From what my sister Sophia had said, Jack was wealthy, but you’d never know it from his living arrangement in a two-bedroom unit inside his best friend’s building. It made sense he’d assume my shithole apartment was a choice. “Was there a point to your visit?” Given the roaches, my neighbor, and now Jack, my irritability was in peak form.

I hadn’t expected my overprotective sister to send Jack to hunt me down. Sophia knew how tense things had been ever since the night I’d stayed over six months ago and sleepwalked into Jack’s bedroom. I might have also accidentally-on-purpose landed on his penis.Oops. That one-night stand resulted in the worst walk of shame, and I was still recovering from both. Sophia must have been desperate to find me if she’d sent him along.

I intentionally hadn’t given Sophia my new address until I could find time to spruce up the place. I couldn’t get away with holding out forever, but I thought I’d make it past the first week.

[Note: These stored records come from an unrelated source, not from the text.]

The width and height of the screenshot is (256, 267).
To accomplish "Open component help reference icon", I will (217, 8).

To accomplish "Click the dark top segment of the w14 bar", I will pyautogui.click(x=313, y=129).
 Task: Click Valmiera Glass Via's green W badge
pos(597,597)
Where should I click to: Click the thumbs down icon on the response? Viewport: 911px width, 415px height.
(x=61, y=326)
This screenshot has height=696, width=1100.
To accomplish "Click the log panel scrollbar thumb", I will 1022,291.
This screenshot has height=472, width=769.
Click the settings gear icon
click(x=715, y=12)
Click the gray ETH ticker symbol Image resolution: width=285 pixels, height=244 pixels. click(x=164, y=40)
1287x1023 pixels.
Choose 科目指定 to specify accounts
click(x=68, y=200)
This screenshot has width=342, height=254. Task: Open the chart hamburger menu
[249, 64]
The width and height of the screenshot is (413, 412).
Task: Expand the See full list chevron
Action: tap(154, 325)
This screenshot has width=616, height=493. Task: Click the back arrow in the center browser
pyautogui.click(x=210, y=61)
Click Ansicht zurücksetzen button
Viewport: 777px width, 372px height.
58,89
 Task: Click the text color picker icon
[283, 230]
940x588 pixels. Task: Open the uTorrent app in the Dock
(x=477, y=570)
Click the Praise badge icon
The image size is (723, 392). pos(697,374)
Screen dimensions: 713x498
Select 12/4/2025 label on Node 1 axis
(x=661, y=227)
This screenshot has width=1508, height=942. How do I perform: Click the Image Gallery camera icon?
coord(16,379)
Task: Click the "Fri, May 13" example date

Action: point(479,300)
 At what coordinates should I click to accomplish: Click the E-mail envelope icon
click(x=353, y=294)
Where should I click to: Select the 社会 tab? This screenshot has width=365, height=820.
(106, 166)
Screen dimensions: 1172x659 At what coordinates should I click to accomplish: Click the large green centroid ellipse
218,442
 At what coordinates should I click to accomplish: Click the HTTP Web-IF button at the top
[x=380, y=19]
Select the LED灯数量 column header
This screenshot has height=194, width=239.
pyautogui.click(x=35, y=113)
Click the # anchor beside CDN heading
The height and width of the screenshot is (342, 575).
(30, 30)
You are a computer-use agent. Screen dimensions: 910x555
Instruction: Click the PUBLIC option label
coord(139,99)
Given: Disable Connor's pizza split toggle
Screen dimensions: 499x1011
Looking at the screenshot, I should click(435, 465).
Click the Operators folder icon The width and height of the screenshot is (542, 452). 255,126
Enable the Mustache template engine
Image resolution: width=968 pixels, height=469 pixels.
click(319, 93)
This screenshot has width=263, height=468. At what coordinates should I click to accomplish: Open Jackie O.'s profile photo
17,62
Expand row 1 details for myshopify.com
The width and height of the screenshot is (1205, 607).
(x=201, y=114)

Jack folded his arms loftily. He could pass for a normal tall guy—until he crossed his arms and the biceps popped out. Underneath those casual clothes were well-defined muscles and a swimmer’s build I was trying to forget. “Sophia’s worried.”

“Nothing to worry about,” I said with fake cheer. Ever since that night, I’d been extremely awkward around Jack, and now was no different. Especially when memories of his naked body flashed before my eyes. My brow wrinkled as I considered something else. “How’d you find me here, anyway?”